Stored data entries:
*** Begin section ***
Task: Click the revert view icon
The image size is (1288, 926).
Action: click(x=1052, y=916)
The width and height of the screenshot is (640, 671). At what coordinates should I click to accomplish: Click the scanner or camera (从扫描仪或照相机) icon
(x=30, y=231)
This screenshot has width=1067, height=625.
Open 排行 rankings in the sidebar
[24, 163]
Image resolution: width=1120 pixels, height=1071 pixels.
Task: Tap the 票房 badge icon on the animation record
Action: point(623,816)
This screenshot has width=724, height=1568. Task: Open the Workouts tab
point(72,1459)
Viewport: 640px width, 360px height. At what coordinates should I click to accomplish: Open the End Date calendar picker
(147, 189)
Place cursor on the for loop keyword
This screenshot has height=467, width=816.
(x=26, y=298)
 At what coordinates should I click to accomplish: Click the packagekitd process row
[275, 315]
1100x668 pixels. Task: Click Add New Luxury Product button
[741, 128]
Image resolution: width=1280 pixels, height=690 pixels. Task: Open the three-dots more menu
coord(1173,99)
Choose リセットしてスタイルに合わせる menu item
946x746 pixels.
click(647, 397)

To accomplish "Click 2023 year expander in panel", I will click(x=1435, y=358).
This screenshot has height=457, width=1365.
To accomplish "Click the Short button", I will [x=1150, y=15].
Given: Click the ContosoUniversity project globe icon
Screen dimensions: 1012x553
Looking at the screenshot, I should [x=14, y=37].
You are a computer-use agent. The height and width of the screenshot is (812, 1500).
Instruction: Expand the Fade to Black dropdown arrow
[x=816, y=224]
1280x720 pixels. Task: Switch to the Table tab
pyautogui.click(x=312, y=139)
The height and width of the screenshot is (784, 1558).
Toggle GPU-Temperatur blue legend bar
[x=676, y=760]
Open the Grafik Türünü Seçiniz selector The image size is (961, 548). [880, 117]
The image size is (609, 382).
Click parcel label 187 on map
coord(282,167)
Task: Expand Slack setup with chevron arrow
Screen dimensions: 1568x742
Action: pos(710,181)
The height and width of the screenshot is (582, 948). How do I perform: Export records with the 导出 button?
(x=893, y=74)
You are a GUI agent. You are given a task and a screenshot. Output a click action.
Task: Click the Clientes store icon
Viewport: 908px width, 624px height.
*** End section ***
## Your objective
Write down, word for word, the lines above from the one containing "This screenshot has width=724, height=1568." through the one containing "Given: Click the", both ends included.

## Solution to this exercise
This screenshot has width=724, height=1568. Task: Open the Workouts tab
point(72,1459)
Viewport: 640px width, 360px height. At what coordinates should I click to accomplish: Open the End Date calendar picker
(147, 189)
Place cursor on the for loop keyword
This screenshot has height=467, width=816.
(x=26, y=298)
 At what coordinates should I click to accomplish: Click the packagekitd process row
[275, 315]
1100x668 pixels. Task: Click Add New Luxury Product button
[741, 128]
Image resolution: width=1280 pixels, height=690 pixels. Task: Open the three-dots more menu
coord(1173,99)
Choose リセットしてスタイルに合わせる menu item
946x746 pixels.
click(647, 397)

To accomplish "Click 2023 year expander in panel", I will click(x=1435, y=358).
This screenshot has height=457, width=1365.
To accomplish "Click the Short button", I will [x=1150, y=15].
Given: Click the ContosoUniversity project globe icon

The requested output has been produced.